* WHAT THIS TASK INVOLVES
Below are the records; restate word for word the lines from the first through the one containing "Task: Enable Afficher les favoris uniquement", and only those.

** Opening EXCERPTED RECORDS block **

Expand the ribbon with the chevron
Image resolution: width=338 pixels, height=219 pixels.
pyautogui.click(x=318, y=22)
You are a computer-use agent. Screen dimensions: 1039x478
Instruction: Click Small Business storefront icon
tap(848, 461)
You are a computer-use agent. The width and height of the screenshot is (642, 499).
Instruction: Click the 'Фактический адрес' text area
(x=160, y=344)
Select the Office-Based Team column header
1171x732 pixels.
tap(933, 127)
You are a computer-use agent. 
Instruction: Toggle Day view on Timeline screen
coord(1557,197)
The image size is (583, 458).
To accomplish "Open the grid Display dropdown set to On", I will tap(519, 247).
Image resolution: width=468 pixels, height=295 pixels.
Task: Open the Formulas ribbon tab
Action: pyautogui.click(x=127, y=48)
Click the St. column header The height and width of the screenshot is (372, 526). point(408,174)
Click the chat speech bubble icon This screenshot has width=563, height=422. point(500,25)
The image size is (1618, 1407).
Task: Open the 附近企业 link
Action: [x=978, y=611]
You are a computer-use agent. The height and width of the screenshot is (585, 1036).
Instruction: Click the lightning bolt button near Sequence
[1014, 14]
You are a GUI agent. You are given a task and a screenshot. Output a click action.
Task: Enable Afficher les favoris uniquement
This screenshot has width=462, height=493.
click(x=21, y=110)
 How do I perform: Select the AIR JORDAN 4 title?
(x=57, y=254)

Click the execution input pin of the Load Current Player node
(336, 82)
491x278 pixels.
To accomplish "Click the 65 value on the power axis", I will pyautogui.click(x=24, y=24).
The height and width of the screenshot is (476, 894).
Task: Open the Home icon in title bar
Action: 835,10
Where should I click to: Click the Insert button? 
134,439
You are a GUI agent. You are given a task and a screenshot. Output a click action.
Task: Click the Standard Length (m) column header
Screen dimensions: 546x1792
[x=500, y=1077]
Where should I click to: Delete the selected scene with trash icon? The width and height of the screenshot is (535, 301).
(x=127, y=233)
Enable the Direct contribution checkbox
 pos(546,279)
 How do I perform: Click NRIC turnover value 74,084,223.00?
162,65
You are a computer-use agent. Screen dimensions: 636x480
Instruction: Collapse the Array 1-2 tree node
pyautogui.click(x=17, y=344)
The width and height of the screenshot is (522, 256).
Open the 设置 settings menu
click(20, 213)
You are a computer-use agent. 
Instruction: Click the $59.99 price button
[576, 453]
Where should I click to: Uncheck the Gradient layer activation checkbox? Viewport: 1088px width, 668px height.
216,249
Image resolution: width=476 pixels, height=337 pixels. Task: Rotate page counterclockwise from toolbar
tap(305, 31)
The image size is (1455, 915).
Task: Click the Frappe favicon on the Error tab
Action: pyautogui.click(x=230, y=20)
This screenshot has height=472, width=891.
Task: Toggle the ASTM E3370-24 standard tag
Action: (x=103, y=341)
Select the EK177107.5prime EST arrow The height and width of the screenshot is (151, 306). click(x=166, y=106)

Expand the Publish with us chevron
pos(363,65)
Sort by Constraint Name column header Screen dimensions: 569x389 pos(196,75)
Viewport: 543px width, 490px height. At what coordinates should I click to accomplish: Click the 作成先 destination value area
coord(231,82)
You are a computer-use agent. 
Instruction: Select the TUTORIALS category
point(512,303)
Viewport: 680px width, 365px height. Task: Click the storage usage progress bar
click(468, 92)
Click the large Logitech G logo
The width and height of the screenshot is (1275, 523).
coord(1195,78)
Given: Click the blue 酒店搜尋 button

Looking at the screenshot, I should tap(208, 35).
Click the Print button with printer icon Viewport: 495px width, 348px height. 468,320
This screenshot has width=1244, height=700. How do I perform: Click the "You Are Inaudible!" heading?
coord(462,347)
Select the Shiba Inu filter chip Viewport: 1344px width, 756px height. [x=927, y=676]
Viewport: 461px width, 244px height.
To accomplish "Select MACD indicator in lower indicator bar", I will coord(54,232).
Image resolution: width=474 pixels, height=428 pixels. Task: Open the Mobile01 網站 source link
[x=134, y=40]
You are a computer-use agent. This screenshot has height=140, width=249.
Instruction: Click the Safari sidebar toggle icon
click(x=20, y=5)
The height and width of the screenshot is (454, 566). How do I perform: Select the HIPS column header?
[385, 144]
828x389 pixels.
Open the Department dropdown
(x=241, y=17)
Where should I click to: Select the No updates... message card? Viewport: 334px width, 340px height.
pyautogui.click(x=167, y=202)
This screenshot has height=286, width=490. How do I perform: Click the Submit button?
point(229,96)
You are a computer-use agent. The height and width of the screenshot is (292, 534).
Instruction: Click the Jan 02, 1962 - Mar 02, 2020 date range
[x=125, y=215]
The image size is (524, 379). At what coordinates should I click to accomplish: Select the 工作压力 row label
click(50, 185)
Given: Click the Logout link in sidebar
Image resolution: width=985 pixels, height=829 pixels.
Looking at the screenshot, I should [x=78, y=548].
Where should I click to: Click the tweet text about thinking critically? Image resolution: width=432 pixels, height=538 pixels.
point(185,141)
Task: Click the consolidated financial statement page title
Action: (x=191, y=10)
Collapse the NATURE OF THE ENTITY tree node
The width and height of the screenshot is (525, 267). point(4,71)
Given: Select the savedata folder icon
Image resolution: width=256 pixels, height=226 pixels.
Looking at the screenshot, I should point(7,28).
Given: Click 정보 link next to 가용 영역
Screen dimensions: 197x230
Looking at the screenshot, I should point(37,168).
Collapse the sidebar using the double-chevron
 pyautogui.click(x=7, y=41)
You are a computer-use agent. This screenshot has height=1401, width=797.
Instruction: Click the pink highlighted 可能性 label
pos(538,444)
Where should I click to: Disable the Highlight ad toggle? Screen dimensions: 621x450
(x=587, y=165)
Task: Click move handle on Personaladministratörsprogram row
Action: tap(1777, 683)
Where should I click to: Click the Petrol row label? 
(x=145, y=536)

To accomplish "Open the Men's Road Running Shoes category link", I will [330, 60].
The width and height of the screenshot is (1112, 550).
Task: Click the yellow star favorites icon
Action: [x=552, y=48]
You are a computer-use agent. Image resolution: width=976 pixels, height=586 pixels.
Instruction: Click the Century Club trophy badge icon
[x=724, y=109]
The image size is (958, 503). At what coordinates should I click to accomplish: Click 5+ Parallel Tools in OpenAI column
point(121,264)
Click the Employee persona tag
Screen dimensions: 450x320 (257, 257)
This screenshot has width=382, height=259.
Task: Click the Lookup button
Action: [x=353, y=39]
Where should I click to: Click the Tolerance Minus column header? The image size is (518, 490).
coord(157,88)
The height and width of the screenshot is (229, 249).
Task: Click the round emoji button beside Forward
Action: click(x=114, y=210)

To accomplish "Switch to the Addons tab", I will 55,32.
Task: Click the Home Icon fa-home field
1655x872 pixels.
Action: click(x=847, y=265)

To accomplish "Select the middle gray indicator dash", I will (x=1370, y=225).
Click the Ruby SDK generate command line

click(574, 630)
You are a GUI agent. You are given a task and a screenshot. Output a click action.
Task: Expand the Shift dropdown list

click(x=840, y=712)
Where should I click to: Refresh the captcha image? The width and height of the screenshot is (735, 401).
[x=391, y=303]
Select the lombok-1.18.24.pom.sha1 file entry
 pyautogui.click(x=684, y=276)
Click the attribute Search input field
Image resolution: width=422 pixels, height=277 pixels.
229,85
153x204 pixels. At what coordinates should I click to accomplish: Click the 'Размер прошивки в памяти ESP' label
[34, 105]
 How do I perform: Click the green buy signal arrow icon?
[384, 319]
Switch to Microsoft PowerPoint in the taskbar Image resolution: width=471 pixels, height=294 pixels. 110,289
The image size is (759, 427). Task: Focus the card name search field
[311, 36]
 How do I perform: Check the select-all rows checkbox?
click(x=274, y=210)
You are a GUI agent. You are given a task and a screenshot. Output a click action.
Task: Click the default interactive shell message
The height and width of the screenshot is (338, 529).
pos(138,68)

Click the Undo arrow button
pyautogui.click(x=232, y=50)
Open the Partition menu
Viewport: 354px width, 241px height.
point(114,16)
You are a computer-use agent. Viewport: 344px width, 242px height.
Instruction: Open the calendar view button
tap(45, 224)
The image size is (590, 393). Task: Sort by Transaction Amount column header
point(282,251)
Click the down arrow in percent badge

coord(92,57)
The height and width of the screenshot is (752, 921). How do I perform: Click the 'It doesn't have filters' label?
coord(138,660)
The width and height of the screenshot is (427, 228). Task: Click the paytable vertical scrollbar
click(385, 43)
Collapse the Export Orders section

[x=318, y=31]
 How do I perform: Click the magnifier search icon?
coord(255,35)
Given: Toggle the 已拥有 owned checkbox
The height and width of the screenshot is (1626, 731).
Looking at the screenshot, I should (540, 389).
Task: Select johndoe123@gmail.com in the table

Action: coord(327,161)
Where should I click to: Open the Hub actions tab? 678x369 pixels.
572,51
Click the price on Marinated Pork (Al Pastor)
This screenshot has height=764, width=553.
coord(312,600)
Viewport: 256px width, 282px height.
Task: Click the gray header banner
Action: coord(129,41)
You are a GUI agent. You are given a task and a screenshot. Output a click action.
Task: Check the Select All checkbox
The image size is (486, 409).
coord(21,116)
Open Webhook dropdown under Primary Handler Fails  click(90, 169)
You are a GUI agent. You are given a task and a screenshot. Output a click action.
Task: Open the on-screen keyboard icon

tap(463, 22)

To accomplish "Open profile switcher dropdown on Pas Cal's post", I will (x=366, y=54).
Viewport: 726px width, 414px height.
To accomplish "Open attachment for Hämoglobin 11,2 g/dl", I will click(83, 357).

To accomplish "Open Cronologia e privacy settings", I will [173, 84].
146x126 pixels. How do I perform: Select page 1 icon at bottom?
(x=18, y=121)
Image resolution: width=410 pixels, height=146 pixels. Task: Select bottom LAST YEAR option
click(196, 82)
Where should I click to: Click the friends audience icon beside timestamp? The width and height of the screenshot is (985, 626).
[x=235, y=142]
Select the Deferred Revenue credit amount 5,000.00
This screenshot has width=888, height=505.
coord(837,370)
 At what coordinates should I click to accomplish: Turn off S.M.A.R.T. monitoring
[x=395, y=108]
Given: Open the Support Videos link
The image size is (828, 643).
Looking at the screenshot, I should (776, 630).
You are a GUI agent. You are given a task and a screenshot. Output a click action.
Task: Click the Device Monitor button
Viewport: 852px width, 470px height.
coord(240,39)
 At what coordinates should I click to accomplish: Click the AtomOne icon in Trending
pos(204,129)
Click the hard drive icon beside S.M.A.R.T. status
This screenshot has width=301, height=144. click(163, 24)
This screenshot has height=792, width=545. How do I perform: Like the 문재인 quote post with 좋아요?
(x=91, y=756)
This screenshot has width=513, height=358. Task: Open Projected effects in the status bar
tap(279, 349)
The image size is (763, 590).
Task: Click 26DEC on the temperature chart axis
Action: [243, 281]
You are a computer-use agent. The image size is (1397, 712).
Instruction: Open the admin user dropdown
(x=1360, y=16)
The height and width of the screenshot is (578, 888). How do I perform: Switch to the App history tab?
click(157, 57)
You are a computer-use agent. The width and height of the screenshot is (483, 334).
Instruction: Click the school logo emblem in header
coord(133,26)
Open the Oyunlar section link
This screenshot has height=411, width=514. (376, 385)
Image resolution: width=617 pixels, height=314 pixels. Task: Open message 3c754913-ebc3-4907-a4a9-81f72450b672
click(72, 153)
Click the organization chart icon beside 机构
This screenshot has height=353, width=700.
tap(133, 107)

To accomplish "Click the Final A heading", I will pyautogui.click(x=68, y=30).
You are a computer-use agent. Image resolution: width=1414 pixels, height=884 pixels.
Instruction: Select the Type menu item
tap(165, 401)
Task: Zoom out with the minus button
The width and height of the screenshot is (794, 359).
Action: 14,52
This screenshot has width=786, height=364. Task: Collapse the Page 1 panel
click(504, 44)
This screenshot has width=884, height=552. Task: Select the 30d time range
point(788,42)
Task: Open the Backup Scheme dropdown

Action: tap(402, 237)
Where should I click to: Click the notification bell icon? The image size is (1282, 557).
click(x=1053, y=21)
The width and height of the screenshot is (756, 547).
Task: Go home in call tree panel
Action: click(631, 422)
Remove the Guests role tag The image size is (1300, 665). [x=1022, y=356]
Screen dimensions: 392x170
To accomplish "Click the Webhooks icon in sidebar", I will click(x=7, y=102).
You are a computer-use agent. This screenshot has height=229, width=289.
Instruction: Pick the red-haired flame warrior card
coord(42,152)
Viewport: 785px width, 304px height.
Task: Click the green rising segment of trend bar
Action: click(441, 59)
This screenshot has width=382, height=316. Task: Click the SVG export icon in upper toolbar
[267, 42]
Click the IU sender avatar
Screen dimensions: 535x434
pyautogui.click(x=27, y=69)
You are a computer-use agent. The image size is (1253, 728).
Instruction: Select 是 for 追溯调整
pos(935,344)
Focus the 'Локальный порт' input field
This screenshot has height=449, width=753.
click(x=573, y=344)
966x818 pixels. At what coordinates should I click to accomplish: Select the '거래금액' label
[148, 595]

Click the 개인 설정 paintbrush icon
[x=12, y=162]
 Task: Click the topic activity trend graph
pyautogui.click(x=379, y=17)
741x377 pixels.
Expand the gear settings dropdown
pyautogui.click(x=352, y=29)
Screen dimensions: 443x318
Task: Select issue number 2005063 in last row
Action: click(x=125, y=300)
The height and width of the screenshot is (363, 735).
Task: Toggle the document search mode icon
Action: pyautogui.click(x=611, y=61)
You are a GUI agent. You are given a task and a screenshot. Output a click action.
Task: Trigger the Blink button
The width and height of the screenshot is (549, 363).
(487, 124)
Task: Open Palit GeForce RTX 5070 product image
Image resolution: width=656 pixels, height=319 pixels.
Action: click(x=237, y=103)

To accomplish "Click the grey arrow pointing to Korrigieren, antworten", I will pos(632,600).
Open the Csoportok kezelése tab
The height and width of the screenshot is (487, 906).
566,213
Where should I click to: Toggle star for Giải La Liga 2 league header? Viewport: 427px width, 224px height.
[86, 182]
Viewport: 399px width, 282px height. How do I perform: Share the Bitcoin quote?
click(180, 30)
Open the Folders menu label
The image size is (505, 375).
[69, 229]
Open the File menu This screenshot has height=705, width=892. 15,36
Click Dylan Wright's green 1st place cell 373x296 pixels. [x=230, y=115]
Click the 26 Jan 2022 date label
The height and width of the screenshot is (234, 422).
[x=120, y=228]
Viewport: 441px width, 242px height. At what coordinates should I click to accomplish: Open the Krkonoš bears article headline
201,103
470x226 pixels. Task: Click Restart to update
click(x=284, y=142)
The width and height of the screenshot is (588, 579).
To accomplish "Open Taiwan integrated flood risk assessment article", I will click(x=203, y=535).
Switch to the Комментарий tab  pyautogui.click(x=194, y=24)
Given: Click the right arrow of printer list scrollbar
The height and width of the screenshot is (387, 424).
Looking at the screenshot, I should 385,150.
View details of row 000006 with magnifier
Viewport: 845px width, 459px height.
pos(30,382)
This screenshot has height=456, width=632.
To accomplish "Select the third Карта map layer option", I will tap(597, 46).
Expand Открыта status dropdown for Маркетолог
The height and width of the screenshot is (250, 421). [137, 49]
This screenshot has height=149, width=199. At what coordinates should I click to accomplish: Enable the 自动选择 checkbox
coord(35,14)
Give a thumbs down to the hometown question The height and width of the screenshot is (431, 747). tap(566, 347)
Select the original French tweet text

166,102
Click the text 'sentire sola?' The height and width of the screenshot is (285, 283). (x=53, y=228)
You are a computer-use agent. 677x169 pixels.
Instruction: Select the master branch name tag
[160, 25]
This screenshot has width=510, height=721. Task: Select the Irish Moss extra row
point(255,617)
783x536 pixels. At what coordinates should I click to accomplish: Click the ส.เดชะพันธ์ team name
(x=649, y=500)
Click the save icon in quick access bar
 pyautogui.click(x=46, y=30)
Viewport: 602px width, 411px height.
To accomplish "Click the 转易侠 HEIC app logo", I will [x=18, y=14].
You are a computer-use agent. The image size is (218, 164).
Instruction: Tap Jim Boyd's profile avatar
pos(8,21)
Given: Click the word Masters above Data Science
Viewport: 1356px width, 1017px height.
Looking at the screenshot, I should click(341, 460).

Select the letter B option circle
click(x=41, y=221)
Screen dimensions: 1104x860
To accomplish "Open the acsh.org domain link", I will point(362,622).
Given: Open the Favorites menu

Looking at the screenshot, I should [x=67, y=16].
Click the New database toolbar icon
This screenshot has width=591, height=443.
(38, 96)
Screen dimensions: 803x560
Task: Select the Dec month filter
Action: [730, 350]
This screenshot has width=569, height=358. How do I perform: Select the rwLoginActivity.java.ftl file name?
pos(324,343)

** Closing EXCERPTED RECORDS block **

* SOLUTION TO THIS PROBLEM
Expand the ribbon with the chevron
Image resolution: width=338 pixels, height=219 pixels.
pyautogui.click(x=318, y=22)
You are a computer-use agent. Screen dimensions: 1039x478
Instruction: Click Small Business storefront icon
tap(848, 461)
You are a computer-use agent. The width and height of the screenshot is (642, 499).
Instruction: Click the 'Фактический адрес' text area
(x=160, y=344)
Select the Office-Based Team column header
1171x732 pixels.
tap(933, 127)
You are a computer-use agent. 
Instruction: Toggle Day view on Timeline screen
coord(1557,197)
The image size is (583, 458).
To accomplish "Open the grid Display dropdown set to On", I will tap(519, 247).
Image resolution: width=468 pixels, height=295 pixels.
Task: Open the Formulas ribbon tab
Action: pyautogui.click(x=127, y=48)
Click the St. column header The height and width of the screenshot is (372, 526). point(408,174)
Click the chat speech bubble icon This screenshot has width=563, height=422. point(500,25)
The image size is (1618, 1407).
Task: Open the 附近企业 link
Action: [x=978, y=611]
You are a computer-use agent. The height and width of the screenshot is (585, 1036).
Instruction: Click the lightning bolt button near Sequence
[1014, 14]
You are a GUI agent. You are given a task and a screenshot. Output a click action.
Task: Enable Afficher les favoris uniquement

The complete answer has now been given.